To Get Things Off My Chest

It’s been a long time since I have blogged on this blog. I apologize for that; I tried out a different platform and loved it for a little while due to it’s awesome ability to customize just how I liked it, but I found myself wanting to come back to WordPress so here I am. I love the format the blog posts follow that I just didn’t get with the other platform.

Lots of life has happened lately. It’s really mind boggling how much has happened in the past few months. I don’t know. I find myself talking about sappy stuff when really I want to talk about what is actually weighing on my mind right now. It is hard for me to open up sometimes so bear with me.

Lately I haven’t been spending any time at all with God. I have barely touched my Bible since I returned home from college almost a month ago. I’m not sure why…I think it’s just not having the commitment I want with Him and being home around my family who aren’t religious at all. I haven’t been to church in months. I’m to blame for that one, though- I live across the street from a church that I know I’d like going to. The problem is putting in the effort. I’ve noticed that that is a trend for me- not putting the effort in.

I’m in a really low spot right now. I keep comparing myself to literally everyone for literally everything: looks, aesthetics, clothing, style, weight, social media presence, photography, school, grades, relationships…you name it, I’m comparing. It’s a fucked up thing. I find myself going down rabbit holes feeling sorry for myself. I get angry, I get upset, I get offended. I make everything personal. My best friend has actually been annoying the heck out of me lately for no other reason than for me being jealous of her. What?????? Seriously, Sarah, get over it!
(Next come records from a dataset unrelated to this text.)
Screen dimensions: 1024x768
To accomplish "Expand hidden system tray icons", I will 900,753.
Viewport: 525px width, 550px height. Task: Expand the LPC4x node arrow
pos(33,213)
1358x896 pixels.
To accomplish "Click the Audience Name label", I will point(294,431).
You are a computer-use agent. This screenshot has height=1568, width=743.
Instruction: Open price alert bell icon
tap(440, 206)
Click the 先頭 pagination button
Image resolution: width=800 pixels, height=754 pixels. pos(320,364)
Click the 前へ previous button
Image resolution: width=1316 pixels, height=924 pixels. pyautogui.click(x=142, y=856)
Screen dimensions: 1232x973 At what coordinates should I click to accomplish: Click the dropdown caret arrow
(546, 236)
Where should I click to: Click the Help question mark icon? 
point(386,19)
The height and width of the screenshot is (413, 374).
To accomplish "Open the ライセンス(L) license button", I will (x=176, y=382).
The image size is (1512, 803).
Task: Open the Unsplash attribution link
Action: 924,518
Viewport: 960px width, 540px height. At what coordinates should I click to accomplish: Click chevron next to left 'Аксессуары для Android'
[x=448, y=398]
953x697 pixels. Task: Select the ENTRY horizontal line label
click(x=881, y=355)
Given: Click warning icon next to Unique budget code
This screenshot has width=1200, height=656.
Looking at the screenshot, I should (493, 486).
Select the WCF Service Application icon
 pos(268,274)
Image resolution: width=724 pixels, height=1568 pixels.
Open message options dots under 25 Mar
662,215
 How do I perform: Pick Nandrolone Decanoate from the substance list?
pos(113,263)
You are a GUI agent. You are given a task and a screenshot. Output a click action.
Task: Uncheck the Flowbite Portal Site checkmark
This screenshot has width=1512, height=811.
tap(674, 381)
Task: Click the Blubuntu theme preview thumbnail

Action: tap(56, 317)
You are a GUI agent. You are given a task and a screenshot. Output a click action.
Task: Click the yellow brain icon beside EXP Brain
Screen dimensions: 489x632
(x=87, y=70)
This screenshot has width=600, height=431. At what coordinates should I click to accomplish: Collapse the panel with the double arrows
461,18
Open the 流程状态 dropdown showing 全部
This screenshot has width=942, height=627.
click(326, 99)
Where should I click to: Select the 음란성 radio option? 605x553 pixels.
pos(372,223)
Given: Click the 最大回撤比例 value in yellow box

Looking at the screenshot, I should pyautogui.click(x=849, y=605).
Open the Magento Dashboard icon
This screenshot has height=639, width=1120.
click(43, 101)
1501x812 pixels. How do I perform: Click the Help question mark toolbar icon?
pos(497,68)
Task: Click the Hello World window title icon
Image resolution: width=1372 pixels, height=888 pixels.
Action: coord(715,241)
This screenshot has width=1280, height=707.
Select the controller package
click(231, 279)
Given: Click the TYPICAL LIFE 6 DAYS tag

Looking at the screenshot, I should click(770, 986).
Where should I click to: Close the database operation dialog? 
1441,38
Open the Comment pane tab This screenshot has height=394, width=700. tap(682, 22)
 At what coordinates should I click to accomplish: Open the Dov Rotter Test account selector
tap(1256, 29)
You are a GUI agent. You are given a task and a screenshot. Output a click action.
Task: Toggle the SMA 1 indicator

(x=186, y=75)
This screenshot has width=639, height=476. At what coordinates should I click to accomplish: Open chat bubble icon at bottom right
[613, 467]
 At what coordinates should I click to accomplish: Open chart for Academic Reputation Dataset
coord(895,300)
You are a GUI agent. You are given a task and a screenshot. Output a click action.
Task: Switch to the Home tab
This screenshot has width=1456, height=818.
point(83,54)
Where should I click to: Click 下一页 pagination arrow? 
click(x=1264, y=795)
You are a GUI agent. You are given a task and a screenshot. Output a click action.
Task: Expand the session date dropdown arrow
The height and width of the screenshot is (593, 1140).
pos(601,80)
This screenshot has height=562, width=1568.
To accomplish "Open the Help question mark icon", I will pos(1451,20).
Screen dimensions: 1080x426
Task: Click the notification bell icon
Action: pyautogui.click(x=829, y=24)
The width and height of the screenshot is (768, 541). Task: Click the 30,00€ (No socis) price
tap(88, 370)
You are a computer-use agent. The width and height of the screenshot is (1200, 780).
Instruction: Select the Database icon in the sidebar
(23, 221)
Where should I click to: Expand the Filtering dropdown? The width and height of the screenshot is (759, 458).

I wish it were that easy. I don’t really know how to stop the mind processes that make me compare myself to other people, it’s been happening for as long as I can remember. I’ve been a perfectionist for as long as I remember. I have torn literally 60+ pages out of my bullet journal this year because it didn’t look good (according to the five hundredth YouTube video I just watched). I am sick and tired of it consuming me. I’ve considered taking social media breaks to help, but I always want to share to other people. I want to stay relevant. I’m afraid if I stop posting, people will forget about me. I don’t have very many friends and it makes me sad. I just don’t form deep connections. I don’t know. This is starting to become rambling nonsense. I am sorry for that.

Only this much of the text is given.